A Índia, a Coreia do Sul, a Austrália ou a Indonésia representam ainda economias emergentes que procuram alternativas à rivalidade sino-americana e que podem encontrar na Europa um parceiro tecnológico e regulatório capaz de equilibrar o jogo global. Uma Europa que queira sobreviver não pode esperar que os aliados a procurem; tem de ser ela a construir pontes, a identificar oportunidades e a assumir o papel de potência que tanto relutou em desempenhar.

 

Bond nunca vence porque tem mais armas; vence porque percebe antes dos outros que o perigo já começou. A Europa está exactamente neste ponto, entre perceber ou ignorar.
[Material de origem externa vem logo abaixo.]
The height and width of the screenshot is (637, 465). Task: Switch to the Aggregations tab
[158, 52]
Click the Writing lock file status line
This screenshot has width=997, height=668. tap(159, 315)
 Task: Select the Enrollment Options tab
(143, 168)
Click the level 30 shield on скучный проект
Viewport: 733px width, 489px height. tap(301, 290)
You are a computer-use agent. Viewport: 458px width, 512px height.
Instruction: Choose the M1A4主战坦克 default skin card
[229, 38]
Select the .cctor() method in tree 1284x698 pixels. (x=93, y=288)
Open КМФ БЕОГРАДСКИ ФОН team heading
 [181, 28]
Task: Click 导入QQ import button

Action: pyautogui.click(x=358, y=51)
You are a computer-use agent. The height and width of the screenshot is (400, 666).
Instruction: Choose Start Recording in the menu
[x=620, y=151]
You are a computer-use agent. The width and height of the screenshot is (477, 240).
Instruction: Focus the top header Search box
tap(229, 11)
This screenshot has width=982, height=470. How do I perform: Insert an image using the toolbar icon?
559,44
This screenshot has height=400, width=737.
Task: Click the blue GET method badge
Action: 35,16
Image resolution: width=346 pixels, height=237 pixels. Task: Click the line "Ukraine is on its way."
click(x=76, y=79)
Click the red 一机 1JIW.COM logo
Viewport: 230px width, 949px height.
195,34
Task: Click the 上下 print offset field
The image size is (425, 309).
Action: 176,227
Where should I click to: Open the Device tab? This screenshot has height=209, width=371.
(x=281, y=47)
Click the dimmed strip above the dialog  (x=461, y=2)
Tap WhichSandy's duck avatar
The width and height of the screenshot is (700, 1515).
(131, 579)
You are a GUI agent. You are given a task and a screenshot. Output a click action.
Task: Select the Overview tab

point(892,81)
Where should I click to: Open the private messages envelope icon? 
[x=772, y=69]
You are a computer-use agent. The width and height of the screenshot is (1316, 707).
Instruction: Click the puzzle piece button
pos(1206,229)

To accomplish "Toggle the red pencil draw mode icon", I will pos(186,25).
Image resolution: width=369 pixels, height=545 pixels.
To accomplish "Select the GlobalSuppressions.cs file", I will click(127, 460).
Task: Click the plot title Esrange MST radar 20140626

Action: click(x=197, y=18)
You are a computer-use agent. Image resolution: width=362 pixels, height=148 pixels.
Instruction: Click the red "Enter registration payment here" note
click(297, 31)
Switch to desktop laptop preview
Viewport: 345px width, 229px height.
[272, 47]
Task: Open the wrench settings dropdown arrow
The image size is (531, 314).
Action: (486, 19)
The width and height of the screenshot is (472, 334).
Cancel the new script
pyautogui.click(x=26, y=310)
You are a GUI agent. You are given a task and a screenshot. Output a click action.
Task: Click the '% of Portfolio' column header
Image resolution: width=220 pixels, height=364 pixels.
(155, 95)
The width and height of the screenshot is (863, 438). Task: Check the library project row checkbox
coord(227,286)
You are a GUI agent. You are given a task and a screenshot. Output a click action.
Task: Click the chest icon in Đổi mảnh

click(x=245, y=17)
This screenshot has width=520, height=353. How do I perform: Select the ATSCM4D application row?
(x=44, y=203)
A nova cortina de ferro cai devagar, mas cai. 

 

E não é a Rússia que a ergue sozinha; é a combinação de três forças que convergem num objectivo implícito: uma Europa isolada, dividida e dependente. Washington olha para o Indo-Pacífico, Moscovo para o seu império perdido, Pequim para a hegemonia global. A Europa precisa de olhar para si própria, e depressa. Reconstruir a Alemanha, reinventar a União, reaproximar o Reino Unido, fortificar alianças, modernizar indústrias, defender democracias: é um programa ambicioso, mas não é ficção. É o mínimo indispensável para que o continente deixe de ser a personagem secundária num filme filmado por outros.

 

Em The World Is Not Enough, a lição é clara: o mundo nunca basta quando deixamos que outros decidam por nós. Para a Europa, chegou o momento de escolher se quer continuar a ser cenário ou finalmente protagonista.